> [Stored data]
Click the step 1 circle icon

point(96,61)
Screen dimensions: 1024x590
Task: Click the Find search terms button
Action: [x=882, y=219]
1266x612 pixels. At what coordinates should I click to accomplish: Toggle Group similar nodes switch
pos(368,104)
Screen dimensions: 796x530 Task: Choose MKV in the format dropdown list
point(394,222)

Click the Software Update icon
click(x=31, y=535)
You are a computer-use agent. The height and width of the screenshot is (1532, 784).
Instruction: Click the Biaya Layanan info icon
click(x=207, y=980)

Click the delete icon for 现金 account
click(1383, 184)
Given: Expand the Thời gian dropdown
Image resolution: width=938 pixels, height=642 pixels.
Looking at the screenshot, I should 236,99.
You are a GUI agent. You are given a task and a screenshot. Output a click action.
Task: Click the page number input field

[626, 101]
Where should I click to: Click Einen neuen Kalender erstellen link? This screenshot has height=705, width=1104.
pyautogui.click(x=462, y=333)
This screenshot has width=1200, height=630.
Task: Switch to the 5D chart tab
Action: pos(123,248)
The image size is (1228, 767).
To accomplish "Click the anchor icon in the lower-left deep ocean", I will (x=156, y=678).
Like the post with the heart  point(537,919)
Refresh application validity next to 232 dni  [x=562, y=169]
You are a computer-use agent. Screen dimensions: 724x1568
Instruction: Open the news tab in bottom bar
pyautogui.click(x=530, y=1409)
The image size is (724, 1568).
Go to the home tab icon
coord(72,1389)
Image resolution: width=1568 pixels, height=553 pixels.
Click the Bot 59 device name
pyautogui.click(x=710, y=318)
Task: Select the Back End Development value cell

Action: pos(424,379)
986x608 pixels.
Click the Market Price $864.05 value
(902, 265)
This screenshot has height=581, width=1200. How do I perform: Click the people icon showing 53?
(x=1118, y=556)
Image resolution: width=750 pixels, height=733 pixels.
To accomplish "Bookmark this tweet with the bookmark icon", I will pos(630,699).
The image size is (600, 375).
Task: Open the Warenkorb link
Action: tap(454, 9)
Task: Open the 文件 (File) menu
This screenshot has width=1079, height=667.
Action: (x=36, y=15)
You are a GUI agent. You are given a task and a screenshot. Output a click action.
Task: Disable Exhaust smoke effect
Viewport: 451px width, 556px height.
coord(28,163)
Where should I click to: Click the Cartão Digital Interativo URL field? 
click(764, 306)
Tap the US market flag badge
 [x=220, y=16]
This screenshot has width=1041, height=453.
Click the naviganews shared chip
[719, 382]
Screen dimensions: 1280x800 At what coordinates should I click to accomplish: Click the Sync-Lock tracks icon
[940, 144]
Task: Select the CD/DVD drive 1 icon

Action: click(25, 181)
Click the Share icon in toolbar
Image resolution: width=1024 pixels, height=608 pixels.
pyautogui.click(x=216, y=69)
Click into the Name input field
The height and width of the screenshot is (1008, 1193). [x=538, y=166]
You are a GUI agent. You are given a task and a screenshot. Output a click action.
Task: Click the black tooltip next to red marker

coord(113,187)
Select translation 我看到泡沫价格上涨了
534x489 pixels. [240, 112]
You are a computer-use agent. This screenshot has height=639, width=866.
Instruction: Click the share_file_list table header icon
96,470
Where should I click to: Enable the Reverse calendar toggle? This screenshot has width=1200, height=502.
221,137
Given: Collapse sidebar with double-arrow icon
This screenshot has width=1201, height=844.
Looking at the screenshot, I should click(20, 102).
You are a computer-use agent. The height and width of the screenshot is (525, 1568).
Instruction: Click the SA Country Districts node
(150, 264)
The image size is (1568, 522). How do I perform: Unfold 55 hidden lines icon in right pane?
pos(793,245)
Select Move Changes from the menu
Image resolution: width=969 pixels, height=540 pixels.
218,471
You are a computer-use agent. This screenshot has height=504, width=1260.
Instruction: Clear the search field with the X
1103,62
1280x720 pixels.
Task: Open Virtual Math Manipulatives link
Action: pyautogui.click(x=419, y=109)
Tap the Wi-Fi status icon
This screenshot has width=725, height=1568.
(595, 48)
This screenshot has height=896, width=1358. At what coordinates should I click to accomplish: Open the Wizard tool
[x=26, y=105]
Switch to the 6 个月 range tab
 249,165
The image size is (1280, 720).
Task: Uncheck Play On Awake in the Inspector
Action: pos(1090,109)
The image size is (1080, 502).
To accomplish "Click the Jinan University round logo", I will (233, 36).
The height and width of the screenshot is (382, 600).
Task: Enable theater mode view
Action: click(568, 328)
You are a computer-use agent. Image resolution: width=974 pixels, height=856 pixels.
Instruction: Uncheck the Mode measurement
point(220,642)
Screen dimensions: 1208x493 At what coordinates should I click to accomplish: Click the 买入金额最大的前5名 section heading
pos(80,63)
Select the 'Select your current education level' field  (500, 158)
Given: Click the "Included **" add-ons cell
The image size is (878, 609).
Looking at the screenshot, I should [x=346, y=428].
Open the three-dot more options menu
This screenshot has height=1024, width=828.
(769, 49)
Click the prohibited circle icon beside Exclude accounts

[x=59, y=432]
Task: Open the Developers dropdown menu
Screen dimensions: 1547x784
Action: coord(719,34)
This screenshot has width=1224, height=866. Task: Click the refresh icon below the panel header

> [What is required]
Would you copy every line of the entries in which "computer" appears?

> [Solution to the problem]
You are a computer-use agent. The height and width of the screenshot is (1532, 784).
You are a computer-use agent. Screen dimensions: 724x1568
You are a computer-use agent. This screenshot has height=639, width=866.
You are a computer-use agent. The height and width of the screenshot is (525, 1568).
You are a computer-use agent. This screenshot has height=504, width=1260.
You are a computer-use agent. Image resolution: width=974 pixels, height=856 pixels.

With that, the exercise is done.